その昔、羊飼いが杖を使い、小川や柵を跳び越えていた。
いつしか、もっと幅の広い川やもっと高い柵を越えることを競うようになった。
これが棒高跳びの原形である。
長いグラスファイバー製の棒を使い、自分の体を持ち上げる。
次に、持ち上げた体をひねりながら、決められた高さのバーを越える。
6m14cm、世界記録保持者セイゲイ・ブブカの記録である。
最近の、少し天井の低い家なら、3階建てに相当するほのど高さを跳び越えることになる。
しかし、このブブカでさえ、跳び越えるべきバーがなければ、恐らくその力の80%も発揮できなかっただろうという。
ここ数週間、これまでの人生で一番忙しいのではないかと思える日々を過ごしている。
対応しなければならないことが複雑になり、錯綜し、混乱し困惑する。
でも、なんとかその事態を受け止めていられる。
なぜか?
いま、心底、成し遂げたいことがある。
越えるべきバーや到達べき目標があるとき、人は力を発揮する。
ルイス・ボルヘスの短編「二人の王様と二つの迷宮」(「ボルヘスとわたし」ちくま文庫)を思い出した。

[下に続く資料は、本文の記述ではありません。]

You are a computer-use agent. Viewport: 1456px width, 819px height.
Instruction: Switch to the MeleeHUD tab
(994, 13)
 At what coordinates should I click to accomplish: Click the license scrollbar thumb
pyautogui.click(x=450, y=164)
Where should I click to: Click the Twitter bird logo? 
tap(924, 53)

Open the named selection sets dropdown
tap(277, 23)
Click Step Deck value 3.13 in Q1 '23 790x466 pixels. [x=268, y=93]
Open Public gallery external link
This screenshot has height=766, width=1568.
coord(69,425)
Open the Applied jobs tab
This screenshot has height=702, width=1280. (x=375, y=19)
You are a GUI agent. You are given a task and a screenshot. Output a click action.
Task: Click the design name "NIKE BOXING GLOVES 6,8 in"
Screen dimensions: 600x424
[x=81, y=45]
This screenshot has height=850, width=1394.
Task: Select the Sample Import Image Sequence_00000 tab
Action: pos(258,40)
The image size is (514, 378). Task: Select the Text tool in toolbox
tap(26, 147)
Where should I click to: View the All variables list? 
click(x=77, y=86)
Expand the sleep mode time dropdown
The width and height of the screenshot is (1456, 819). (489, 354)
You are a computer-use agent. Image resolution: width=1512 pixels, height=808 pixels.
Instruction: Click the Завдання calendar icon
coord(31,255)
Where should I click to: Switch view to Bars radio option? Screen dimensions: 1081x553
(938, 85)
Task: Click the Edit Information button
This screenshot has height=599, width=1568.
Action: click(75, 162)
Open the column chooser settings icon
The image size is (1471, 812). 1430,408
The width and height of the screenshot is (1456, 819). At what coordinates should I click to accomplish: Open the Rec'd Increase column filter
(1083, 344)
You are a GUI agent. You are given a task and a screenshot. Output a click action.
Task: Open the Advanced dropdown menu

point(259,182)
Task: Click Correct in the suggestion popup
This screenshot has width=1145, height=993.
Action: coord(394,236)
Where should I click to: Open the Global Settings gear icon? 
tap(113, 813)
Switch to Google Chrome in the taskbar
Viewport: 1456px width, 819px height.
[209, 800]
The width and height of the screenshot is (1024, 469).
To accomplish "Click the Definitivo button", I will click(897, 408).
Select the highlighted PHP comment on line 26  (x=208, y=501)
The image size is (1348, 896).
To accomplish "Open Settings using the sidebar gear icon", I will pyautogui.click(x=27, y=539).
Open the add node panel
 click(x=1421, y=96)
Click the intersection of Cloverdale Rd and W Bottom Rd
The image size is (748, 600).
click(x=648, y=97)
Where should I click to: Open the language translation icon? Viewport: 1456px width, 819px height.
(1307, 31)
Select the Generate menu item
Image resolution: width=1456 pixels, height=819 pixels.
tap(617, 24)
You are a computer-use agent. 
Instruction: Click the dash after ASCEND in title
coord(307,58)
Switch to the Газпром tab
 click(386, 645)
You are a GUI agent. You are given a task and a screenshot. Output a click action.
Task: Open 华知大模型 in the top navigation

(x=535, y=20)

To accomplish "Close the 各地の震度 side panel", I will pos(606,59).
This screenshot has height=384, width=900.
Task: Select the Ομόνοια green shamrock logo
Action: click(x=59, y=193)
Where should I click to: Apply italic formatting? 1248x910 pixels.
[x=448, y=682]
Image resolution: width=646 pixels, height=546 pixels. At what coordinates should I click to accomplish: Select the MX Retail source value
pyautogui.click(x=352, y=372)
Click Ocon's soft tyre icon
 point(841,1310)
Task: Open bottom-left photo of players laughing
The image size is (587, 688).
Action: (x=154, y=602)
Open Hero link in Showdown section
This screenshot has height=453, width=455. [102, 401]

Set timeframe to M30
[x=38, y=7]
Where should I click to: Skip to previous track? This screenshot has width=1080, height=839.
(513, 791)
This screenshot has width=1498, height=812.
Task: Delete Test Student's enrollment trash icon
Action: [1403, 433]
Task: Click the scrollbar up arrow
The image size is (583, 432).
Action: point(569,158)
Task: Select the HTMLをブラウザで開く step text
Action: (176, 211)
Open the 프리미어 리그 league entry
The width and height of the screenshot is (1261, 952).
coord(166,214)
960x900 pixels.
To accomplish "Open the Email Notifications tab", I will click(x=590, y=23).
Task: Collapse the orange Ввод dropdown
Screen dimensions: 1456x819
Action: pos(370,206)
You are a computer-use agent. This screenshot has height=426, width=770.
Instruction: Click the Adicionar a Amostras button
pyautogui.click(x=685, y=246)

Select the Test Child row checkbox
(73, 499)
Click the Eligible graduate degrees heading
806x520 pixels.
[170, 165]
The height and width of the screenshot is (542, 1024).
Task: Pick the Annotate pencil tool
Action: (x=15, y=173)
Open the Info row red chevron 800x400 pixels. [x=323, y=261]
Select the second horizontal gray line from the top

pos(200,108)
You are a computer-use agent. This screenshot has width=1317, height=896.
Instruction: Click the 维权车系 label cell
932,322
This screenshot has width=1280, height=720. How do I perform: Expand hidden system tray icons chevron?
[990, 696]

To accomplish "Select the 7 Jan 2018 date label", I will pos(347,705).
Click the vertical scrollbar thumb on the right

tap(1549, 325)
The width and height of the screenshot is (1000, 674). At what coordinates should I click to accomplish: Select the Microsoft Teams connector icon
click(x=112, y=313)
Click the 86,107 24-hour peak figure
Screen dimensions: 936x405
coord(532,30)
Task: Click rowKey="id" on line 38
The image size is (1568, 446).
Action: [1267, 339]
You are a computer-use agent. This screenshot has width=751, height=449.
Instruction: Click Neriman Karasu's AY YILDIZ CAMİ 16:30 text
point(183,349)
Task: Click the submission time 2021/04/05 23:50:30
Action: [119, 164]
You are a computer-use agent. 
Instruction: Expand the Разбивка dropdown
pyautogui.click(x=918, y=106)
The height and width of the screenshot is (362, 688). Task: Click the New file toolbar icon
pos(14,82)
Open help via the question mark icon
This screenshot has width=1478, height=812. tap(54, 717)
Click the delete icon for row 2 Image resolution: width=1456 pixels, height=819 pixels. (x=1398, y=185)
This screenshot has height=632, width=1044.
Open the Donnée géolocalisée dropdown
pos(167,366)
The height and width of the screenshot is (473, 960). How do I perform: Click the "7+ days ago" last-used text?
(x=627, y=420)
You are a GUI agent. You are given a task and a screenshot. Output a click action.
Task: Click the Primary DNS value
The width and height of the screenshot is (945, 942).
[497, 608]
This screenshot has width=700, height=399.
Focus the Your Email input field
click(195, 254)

バビロニアの王が建築家や魔術師を集め、手の込んだ迷宮を作った。
ある日訪ねてきたアラビアの王をその迷宮に誘い入れた。
アラビアの王はさんざん迷い、ひどい目にあう。
なんとか神の力を借り、迷宮から逃れることができた。
帰国後、アラビアの王はすぐさまバビロニアに攻め込み、王を捉えた。
そして、バビロニアの王を砂漠に連れて行き、アラビアの王は言った。
「神があなたを私の迷宮へ、登るべき階段も、開けなければならぬ扉も、行く手を阻む壁もないこの迷宮へ、お導きになった」
真に恐るべき迷宮とは何か?
ボルヘスの自問自答である。
複雑な迷宮は人を混乱させ、困惑させる。
だが、本当に人を絶望させるのは、開くべき扉も、乗り越えるべき壁もない、つまりは何の目印も、目標もない獏とした空間である。と
1.目標を決める。
2.スケジュールをつくる。
3.そして自分を信じてチャレンジする。
迷宮を抜け出すには、この3つを実行するしかない。